Question

The following are four observations collected from each of three treatments. Test the hypothesis that the treatment means are equal. Use the . 05 significance level.$$\begin{array}{|rcc|} \hline \text { Treatment } 1 & \text { Treatment } 2 & \text { Treatment } 3 \\\ \hline 8 & 3 & 3 \\ 6 & 2 & 4 \\ 10 & 4 & 5 \\ 9 & 3 & 4 \\ \hline \end{array}$$a. State the null and the alternate hypotheses. b. What is the decision rule? c. Compute SST, SSE, and SS total. d. Complete an ANOVA table. e. State your decision reqarding the null hypothesis.

Answer

## Question1.a:

**step1 State the Null and Alternate Hypotheses**

The null hypothesis (H0) states that there is no significant difference between the means of the three treatments. The alternate hypothesis (H1) states that at least one treatment mean is different from the others.

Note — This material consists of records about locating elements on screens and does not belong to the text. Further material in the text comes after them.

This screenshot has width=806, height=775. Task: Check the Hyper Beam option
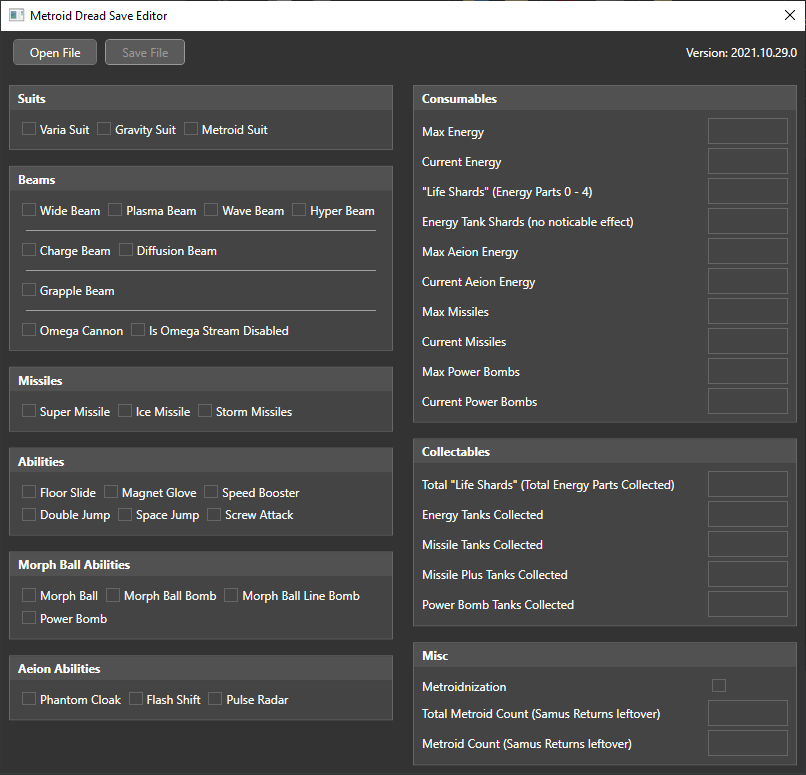tap(299, 210)
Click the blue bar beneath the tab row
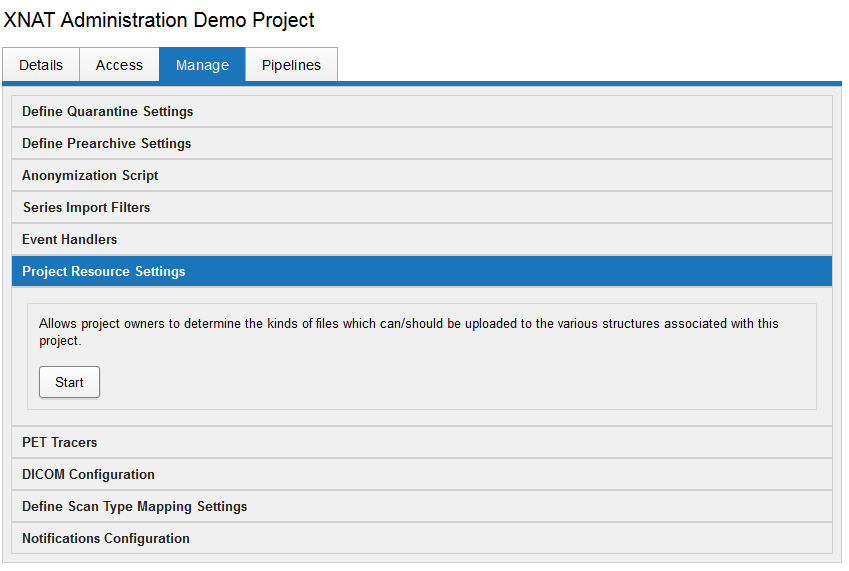849x571 pixels. (600, 84)
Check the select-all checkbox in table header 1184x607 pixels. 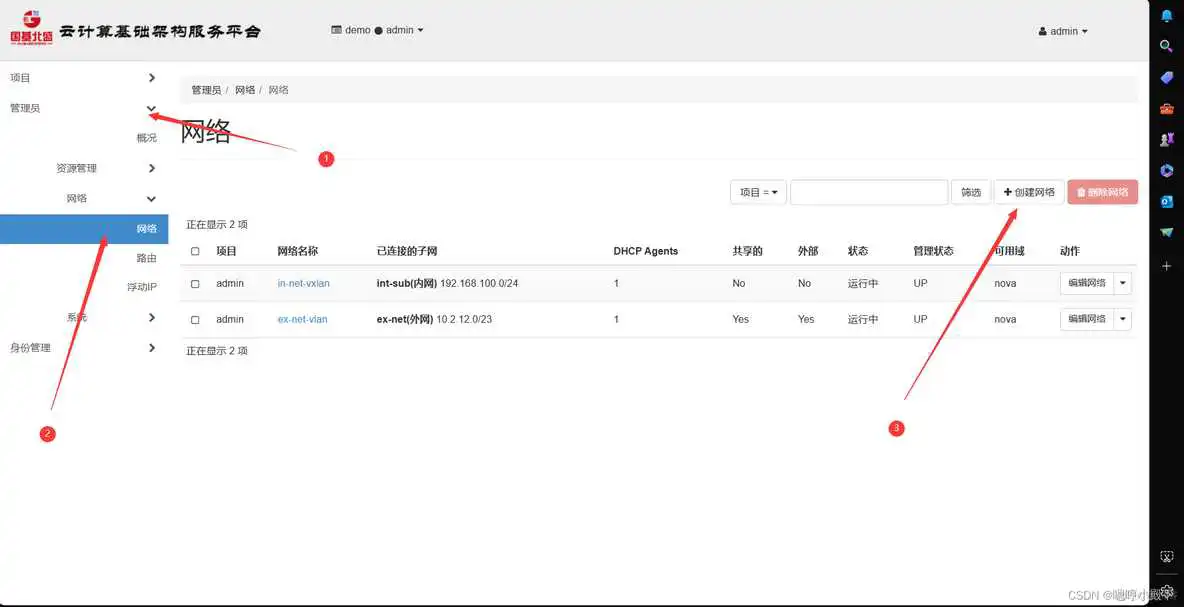point(195,251)
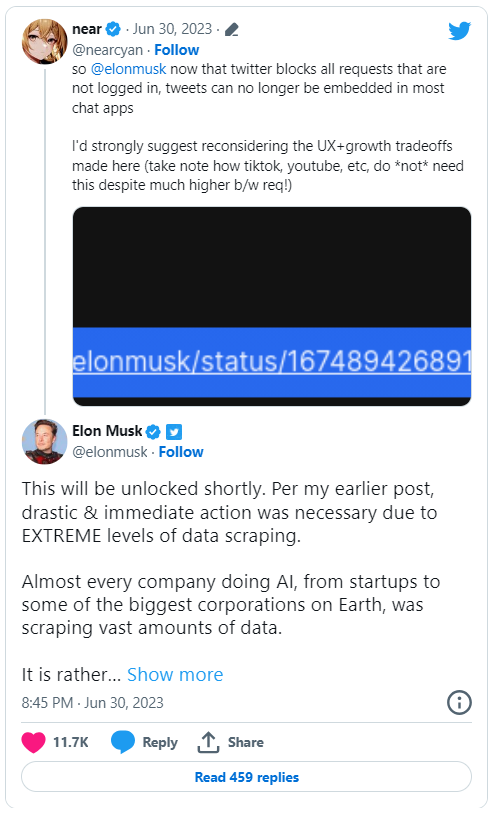This screenshot has width=492, height=817.
Task: Follow the @elonmusk account
Action: tap(181, 452)
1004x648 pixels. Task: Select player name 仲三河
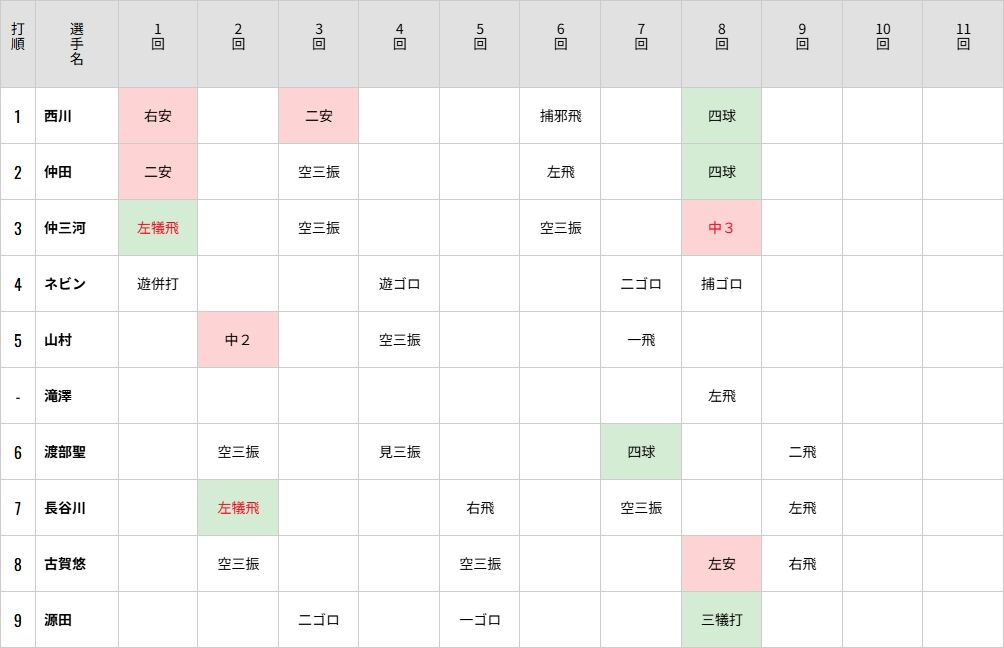[x=65, y=228]
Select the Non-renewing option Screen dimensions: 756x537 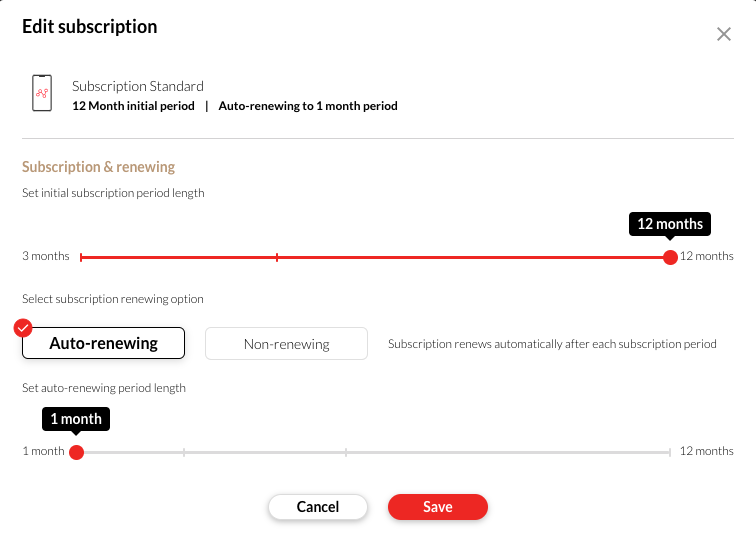[x=286, y=344]
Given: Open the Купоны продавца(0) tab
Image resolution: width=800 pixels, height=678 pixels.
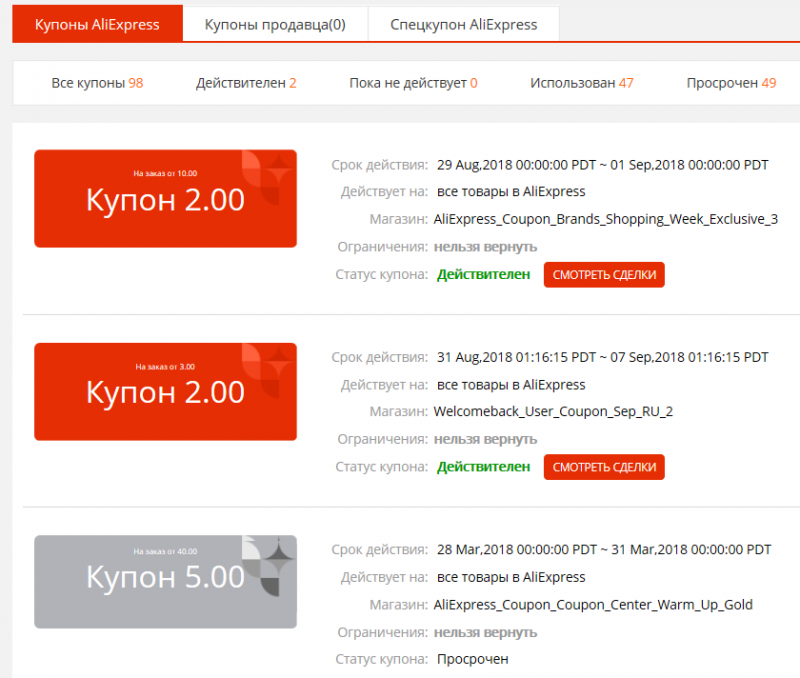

$$H_0: \mu_1 = \mu_2 = \mu_3$$

$$H_1: \text{At least one treatment mean is different}$$

## Question1.b:

**step1 Determine the Decision Rule for the F-Test**

To establish the decision rule, we need to find the critical F-value. This requires calculating the degrees of freedom for the numerator (between treatments) and the denominator (within treatments) and using the given significance level of $$\alpha = 0.05$$.

Number of treatments (k) = 3

Number of observations per treatment (n) = 4

Total number of observations (N) = k * n = 3 * 4 = 12

Degrees of freedom for numerator ($$df_1$$) = $$k - 1$$

$$df_1 = 3 - 1 = 2$$

Degrees of freedom for denominator ($$df_2$$) = $$N - k$$

$$df_2 = 12 - 3 = 9$$

Using an F-distribution table with $$df_1 = 2$$ and $$df_2 = 9$$ at a significance level of $$\alpha = 0.05$$, the critical F-value is approximately 4.26.

The decision rule is: Reject the null hypothesis (H0) if the calculated F-statistic is greater than the critical F-value (4.26).

## Question1.c:

**step1 Calculate Treatment Means and Grand Mean**

First, we calculate the mean for each treatment group and the overall grand mean to be used in subsequent sum of squares calculations.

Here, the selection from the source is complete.